João Elísio disse ainda achar normal o tratamento preferencial que vem sendo dispensado pelo governo federal com o PFL. O presidente não chamou o PSDB do Paraná para discutir a reforma ministerial e entregou o único ministério da cota paranaense a Rafael Greca, do PFL.
‘‘É natural que o presidente tenha preferência pelo PFL do Paraná, porque nós sempre o tratamos com lealdade, admiração e amizade tanto nos momentos bons como nos ruins’’, assinalou o presidente estadual do PFL.
O comando do PFL sinaliza ainda que continua apoiando o governo Fernando Henrique. ‘‘E isso não significa abrir mão da crítica construtiva’’, ressalvou João Elísio. As declarações do presidente do PFL regional confirmam a tese de que os pefelistas do Paraná tentam se beneficiar com o rompimento anunciado por Alvaro Dias. PFL e PSDB disputam desde 94 as atenções do presidente Fernando Henrique. Em 94, o relacionamento de Fernando Henrique era mais familiar com Alvaro Dias.
Na campanha de 98, na briga pela reeleição, a situação política se inverteu, pendendo dessa vez a favor de Lerner. Alvaro Dias rebate as acusações de oportunismo feitas pelo PFL dizendo que a decisão não tem nada a ver com as pesquisas indicando a queda da popularidade do presidente.

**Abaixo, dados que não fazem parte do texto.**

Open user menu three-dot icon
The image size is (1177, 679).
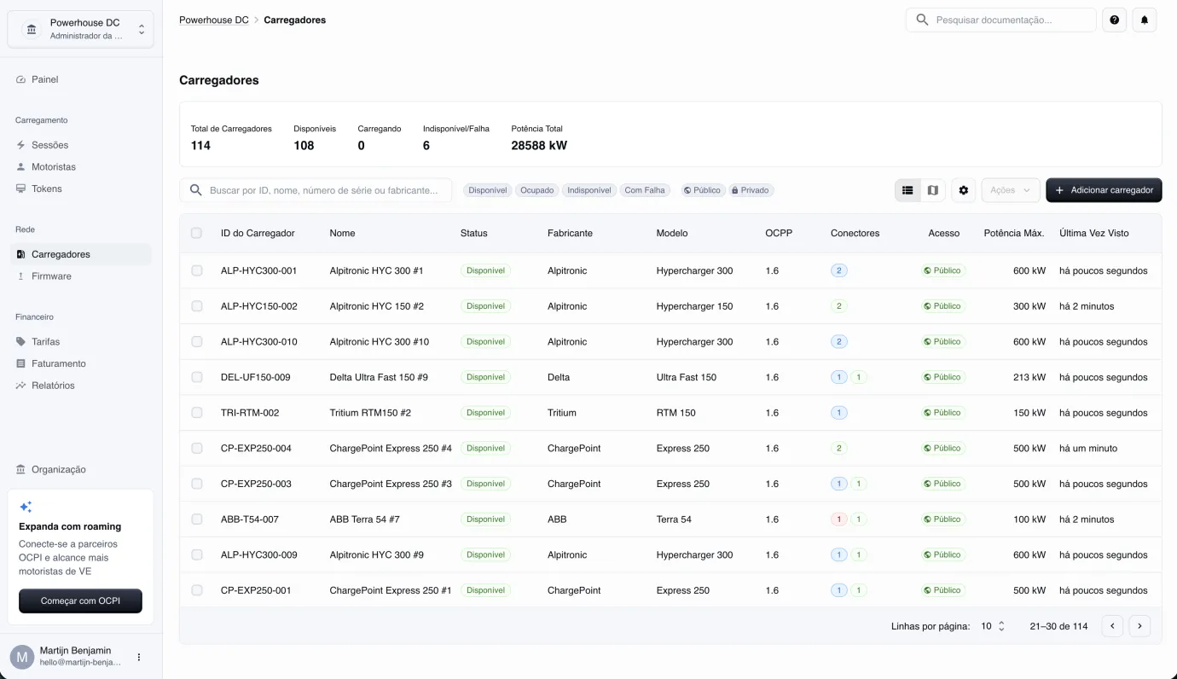(139, 657)
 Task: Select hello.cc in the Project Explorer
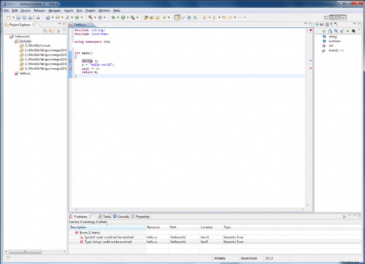(x=25, y=73)
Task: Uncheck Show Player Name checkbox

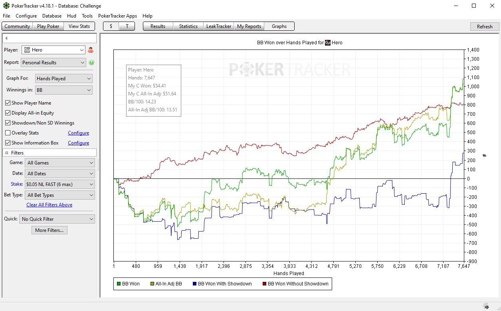Action: (8, 103)
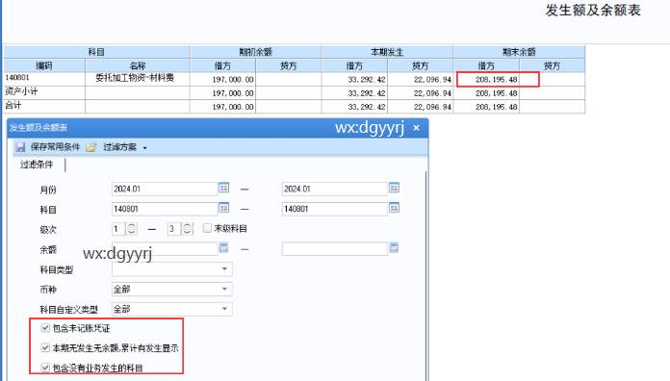Toggle the 包含没有业务发生的科目 checkbox

[x=45, y=368]
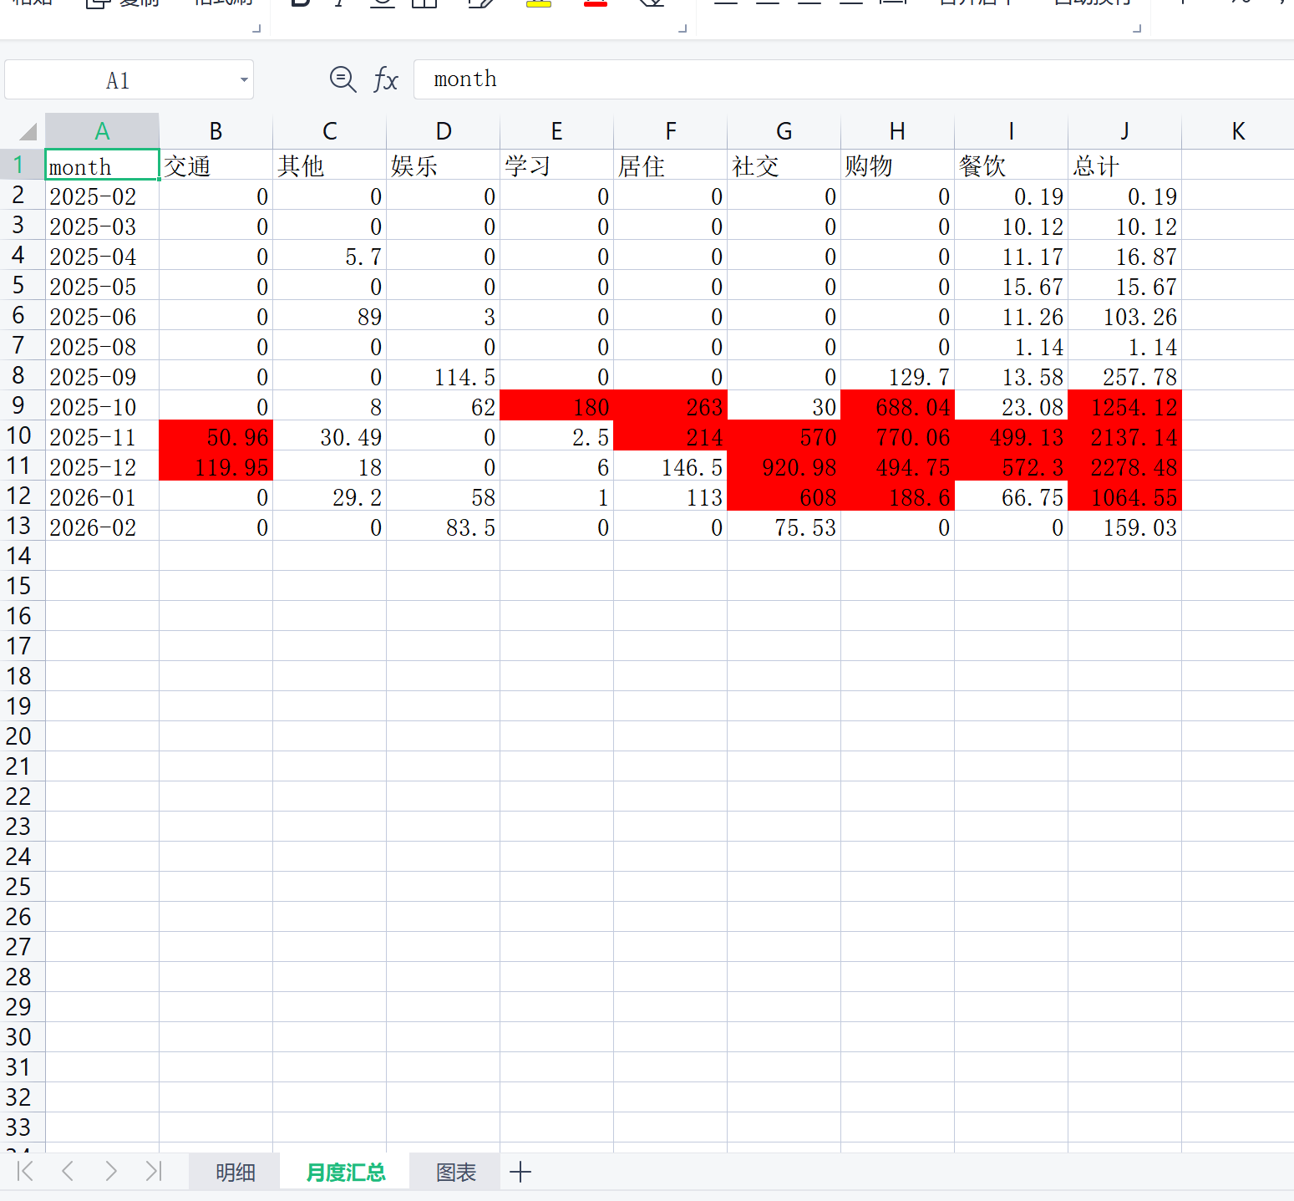The width and height of the screenshot is (1294, 1201).
Task: Select the red cell containing 2278.48
Action: click(x=1124, y=466)
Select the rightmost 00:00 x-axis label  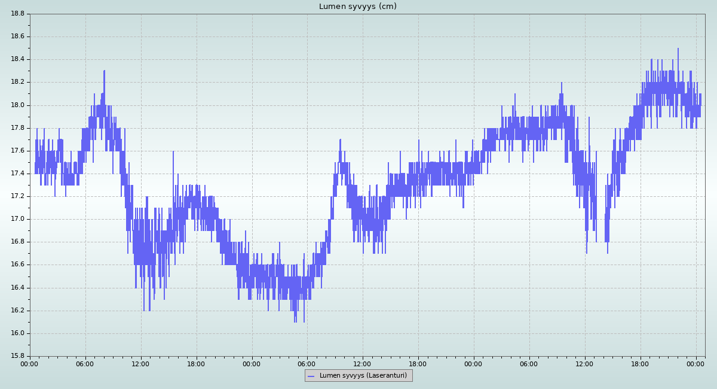695,363
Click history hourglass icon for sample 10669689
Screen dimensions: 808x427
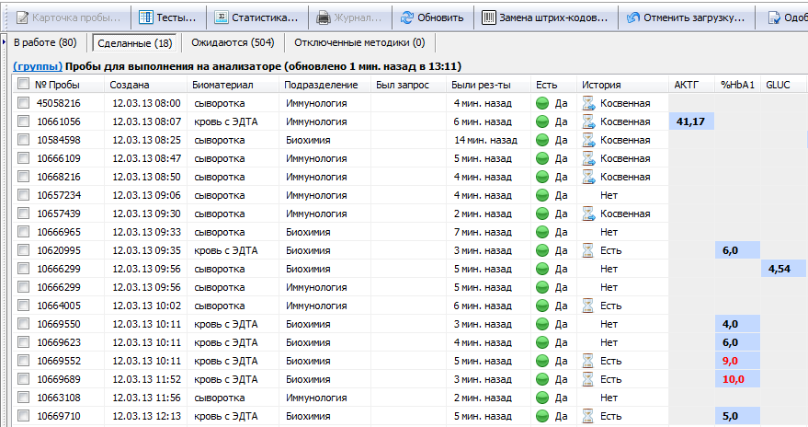[588, 379]
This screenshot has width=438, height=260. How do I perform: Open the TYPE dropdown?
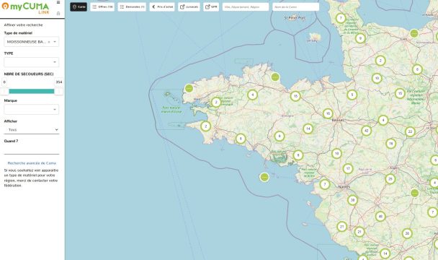pos(32,62)
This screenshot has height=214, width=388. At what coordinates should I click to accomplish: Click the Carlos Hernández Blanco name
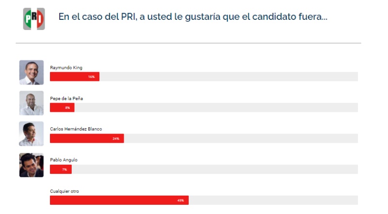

O senador tem dito que a postura de independência já existia há algum tempo e que agora apenas foi oficializada pela cúpula estadual. ‘‘Decidimos tornar transparente uma posição que já vínhamos adotando.’’
Ontem, logo após o café da manhã promovido pela Associação Comercial de Paraná (ACP), em Curitiba, para empresários, Alvaro voltou a dizer que o grupo político de Lerner sempre esteve mais próximo do governo Fernando Henrique que o PSDB, nos últimos tempos. ‘‘A nossa decisão não coloca o Lerner nos braços do presidente. O governador já está nos braços dele’’, declarou, numa referência ao tratamento dispensado aos tucanos na escolha dos ministros do segundo mandato e na recente reforma ministerial.
Alvaro descartou ontem qualquer possibilidade de troca partidária, por conta da nova postura em vigor. Um desligamento nesse momento fortaleceria ainda mais o PFL que disputa com o PSDB o status de maior partido no Paraná.
‘‘O partido é para toda uma existência e o governo tem um mandato restrito. Eu pretendo exercer atividades por muitos anos ainda no PSDB, na social democracia’’, observou o senador. Alvaro já havia reagido contra a base aliada do governador Jaime Lerner na metade da semana. Os deputados ‘‘lerneristas’’ usaram a tribuna para criticar a decisão tucana.